▶ What you should do:
Read the records below and copy each line that contains "Post".

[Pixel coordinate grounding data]
================
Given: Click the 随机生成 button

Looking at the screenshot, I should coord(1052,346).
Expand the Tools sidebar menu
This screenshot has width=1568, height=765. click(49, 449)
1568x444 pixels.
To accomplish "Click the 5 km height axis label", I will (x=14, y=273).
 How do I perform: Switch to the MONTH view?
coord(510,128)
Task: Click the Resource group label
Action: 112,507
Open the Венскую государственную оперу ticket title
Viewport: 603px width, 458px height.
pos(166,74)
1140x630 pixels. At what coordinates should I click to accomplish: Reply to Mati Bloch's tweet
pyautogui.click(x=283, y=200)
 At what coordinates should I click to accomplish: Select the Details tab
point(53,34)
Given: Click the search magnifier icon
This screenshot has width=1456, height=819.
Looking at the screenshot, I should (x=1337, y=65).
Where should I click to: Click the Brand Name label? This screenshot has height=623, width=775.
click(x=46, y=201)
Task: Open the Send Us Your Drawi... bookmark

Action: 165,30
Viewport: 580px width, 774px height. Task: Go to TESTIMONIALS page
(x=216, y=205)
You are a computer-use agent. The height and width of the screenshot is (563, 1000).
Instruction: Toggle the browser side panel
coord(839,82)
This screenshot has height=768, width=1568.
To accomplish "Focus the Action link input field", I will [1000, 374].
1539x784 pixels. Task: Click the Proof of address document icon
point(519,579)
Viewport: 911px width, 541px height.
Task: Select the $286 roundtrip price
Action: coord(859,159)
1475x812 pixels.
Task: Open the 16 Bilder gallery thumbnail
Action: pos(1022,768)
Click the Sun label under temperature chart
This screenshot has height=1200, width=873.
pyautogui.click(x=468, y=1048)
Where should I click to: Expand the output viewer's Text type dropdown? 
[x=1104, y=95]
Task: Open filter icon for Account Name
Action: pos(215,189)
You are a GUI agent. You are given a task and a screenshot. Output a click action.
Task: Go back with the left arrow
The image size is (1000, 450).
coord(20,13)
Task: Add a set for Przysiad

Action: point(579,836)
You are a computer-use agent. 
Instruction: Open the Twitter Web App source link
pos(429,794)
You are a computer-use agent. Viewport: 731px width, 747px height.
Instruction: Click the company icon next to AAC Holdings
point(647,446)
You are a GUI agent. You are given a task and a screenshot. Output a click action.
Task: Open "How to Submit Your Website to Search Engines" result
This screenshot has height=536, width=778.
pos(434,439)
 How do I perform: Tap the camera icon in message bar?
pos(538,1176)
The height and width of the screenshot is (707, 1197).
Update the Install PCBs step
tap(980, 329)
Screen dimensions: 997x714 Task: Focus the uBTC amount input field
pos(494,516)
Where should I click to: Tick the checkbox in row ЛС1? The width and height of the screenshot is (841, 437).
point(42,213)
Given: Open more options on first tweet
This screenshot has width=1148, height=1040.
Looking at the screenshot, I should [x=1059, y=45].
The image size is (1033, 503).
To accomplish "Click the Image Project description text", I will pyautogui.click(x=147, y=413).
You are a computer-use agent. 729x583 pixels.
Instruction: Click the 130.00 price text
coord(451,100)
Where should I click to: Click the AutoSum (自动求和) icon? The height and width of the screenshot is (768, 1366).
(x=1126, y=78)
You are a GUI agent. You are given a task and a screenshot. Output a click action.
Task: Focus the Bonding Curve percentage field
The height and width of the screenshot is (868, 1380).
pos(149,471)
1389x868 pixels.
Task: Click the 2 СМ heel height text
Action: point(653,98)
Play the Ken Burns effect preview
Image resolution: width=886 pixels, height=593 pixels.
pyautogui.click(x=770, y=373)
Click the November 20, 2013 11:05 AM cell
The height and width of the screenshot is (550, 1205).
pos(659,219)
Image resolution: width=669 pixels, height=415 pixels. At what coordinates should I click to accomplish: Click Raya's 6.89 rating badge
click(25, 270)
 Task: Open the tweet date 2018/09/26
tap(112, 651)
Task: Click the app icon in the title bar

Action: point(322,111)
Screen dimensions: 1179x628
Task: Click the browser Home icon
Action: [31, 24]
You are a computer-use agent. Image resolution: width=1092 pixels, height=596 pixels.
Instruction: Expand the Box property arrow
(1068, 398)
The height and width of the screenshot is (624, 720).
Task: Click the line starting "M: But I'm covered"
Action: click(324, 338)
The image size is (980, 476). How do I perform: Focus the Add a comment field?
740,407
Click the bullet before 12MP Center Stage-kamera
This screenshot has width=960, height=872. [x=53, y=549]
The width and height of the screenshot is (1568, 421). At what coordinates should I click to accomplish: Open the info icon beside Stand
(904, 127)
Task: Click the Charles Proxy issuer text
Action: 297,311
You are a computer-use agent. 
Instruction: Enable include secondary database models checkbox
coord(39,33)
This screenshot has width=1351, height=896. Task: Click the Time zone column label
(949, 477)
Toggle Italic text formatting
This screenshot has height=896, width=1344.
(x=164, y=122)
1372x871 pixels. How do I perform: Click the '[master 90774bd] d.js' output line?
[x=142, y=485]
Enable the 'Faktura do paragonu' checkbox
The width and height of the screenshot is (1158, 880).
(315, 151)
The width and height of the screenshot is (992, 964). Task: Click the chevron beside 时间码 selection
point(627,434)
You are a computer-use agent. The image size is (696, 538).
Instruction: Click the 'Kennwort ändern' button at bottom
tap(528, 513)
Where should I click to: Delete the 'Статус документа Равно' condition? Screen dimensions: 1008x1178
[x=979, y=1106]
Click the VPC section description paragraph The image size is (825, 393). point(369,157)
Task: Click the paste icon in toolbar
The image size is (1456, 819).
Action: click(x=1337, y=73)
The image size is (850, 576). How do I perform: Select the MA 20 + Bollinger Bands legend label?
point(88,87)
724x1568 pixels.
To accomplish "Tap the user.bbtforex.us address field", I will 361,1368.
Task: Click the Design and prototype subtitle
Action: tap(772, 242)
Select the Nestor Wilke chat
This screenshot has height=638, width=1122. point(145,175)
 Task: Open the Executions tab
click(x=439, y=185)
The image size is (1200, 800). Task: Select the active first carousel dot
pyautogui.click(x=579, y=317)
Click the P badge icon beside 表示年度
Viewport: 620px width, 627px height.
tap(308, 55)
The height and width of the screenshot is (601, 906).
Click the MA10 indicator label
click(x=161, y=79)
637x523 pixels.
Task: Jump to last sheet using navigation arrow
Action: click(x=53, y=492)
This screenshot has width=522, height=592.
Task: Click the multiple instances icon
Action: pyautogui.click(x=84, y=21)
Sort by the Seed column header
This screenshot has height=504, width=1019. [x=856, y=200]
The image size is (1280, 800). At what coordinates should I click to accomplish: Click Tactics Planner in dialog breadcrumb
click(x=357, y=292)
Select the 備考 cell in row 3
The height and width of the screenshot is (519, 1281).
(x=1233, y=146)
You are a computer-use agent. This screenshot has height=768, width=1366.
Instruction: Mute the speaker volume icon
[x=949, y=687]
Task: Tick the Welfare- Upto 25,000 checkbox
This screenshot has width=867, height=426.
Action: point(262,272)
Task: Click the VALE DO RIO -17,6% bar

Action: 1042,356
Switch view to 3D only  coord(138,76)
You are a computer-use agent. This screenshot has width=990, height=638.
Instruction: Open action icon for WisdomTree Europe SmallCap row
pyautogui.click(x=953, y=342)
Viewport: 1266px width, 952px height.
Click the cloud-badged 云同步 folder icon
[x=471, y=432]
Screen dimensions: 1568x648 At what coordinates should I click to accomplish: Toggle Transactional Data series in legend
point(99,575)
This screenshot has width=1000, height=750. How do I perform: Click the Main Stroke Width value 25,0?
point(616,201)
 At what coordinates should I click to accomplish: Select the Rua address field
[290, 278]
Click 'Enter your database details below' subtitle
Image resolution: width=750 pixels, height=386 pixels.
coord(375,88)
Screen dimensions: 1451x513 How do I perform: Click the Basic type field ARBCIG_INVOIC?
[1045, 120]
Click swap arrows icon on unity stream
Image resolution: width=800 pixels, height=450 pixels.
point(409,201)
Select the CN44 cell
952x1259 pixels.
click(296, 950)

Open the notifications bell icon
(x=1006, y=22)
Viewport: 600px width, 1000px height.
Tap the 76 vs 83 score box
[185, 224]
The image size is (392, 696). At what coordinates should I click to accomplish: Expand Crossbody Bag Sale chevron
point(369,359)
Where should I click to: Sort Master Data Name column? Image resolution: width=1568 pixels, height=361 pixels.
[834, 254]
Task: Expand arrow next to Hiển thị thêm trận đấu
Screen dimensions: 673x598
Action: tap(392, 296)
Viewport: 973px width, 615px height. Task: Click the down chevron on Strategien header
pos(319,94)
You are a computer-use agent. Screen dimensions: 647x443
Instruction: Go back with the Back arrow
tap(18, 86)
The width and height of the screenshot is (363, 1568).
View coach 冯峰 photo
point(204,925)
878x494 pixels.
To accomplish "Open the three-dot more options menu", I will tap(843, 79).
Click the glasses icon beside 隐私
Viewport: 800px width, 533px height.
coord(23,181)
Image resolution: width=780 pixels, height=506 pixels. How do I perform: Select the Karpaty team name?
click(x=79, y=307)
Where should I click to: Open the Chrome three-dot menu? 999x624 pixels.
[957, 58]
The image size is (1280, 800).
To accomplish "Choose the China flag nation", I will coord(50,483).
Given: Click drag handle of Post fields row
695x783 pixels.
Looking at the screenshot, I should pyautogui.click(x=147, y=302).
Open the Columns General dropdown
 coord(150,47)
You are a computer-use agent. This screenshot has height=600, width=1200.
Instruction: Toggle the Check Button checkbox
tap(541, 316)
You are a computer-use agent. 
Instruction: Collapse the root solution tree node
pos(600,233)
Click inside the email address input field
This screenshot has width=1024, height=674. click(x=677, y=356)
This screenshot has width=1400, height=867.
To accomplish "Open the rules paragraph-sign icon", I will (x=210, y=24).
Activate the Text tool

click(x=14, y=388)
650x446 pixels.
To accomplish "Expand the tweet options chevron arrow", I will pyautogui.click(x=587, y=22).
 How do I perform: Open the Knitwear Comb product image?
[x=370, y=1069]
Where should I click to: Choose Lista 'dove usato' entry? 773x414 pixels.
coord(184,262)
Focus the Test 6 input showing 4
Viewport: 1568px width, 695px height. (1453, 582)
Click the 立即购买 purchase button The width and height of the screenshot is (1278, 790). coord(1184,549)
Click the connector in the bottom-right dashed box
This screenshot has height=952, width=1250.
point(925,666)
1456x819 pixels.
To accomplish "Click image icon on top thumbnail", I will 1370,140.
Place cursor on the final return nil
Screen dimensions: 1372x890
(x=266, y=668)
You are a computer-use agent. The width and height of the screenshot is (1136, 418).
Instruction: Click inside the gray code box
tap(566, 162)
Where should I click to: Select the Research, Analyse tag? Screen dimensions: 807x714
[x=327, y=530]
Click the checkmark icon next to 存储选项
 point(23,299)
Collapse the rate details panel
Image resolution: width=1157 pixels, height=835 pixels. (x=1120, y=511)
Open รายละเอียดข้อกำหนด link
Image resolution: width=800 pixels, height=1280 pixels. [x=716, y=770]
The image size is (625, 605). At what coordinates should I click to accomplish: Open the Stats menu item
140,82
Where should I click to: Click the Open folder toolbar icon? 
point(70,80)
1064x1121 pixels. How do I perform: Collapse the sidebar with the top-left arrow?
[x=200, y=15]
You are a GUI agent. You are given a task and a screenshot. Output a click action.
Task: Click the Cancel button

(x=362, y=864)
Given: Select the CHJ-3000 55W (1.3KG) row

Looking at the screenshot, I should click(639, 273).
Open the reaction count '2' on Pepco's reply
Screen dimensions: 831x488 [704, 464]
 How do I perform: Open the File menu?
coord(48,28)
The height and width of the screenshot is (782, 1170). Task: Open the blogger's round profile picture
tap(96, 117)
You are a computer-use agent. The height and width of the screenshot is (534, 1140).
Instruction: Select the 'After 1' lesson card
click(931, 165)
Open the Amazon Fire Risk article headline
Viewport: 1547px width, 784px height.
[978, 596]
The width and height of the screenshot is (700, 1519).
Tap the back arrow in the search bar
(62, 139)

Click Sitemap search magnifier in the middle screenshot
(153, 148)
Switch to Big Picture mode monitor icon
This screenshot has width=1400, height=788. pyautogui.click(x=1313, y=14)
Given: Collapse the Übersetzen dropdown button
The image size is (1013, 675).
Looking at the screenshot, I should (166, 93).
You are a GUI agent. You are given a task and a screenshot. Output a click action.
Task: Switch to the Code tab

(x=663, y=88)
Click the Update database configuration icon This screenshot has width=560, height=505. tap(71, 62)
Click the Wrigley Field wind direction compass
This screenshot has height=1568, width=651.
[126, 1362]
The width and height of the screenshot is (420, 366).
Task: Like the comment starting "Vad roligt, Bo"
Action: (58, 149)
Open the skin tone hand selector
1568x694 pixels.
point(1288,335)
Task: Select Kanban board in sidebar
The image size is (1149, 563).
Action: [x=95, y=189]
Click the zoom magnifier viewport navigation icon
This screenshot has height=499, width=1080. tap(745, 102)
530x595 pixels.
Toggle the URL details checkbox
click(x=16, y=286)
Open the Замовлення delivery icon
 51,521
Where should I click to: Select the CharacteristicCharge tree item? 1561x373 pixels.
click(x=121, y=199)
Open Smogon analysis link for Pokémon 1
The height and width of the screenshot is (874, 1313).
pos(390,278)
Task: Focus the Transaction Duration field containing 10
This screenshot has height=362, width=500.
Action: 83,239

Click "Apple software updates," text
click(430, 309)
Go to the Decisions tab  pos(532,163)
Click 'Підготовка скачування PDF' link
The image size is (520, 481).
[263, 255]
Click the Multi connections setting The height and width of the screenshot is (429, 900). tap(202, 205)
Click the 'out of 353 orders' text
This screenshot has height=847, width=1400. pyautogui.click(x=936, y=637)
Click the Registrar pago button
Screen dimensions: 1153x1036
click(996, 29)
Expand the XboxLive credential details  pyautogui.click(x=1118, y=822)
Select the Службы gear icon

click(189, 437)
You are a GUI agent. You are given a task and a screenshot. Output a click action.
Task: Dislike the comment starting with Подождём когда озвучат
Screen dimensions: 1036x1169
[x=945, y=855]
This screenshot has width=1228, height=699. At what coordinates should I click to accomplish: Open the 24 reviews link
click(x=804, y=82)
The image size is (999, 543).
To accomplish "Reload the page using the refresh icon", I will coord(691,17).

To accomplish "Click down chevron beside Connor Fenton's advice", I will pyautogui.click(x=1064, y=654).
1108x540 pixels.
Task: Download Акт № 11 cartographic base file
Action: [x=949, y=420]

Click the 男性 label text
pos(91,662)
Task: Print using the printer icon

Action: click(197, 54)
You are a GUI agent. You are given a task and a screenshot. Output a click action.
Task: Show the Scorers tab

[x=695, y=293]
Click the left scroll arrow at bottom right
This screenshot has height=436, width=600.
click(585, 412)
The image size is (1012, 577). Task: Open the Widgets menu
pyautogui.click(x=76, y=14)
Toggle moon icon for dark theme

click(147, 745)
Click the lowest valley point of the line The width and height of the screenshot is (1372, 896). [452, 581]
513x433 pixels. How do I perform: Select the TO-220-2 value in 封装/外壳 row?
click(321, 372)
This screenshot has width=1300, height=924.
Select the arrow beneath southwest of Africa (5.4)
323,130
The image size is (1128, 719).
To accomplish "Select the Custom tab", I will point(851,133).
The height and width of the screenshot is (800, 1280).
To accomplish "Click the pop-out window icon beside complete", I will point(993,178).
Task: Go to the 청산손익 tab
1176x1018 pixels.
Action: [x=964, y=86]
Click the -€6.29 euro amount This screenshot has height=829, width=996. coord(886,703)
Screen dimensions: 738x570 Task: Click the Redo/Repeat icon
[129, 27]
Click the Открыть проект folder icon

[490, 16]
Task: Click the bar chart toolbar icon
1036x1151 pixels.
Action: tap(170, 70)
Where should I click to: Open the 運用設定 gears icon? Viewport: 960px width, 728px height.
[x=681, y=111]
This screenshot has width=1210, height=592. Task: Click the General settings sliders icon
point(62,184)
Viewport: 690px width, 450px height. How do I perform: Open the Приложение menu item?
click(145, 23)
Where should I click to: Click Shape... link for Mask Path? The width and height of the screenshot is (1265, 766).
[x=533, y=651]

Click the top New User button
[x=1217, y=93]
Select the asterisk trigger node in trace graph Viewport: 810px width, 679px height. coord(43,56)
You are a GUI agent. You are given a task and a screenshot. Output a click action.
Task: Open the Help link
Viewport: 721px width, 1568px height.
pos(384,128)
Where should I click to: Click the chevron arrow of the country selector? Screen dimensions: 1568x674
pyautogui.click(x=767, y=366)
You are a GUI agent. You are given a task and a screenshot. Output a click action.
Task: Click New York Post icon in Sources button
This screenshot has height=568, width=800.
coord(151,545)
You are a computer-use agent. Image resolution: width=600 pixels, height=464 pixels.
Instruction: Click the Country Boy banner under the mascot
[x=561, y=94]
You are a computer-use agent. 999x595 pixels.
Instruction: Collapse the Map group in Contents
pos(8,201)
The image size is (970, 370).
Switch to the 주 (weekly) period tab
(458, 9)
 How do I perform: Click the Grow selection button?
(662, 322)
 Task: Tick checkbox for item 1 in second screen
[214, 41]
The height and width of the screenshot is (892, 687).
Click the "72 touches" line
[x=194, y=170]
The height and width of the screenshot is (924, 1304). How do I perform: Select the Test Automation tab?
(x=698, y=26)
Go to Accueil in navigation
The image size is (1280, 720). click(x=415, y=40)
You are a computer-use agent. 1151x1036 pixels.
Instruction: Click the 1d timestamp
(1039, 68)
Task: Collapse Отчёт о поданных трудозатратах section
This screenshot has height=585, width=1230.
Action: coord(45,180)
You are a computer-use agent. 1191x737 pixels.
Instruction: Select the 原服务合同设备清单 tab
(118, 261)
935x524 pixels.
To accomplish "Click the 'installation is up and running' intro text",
================
▶ Response to this task:
Given: Click drag handle of Post fields row
Task: Click New York Post icon in Sources button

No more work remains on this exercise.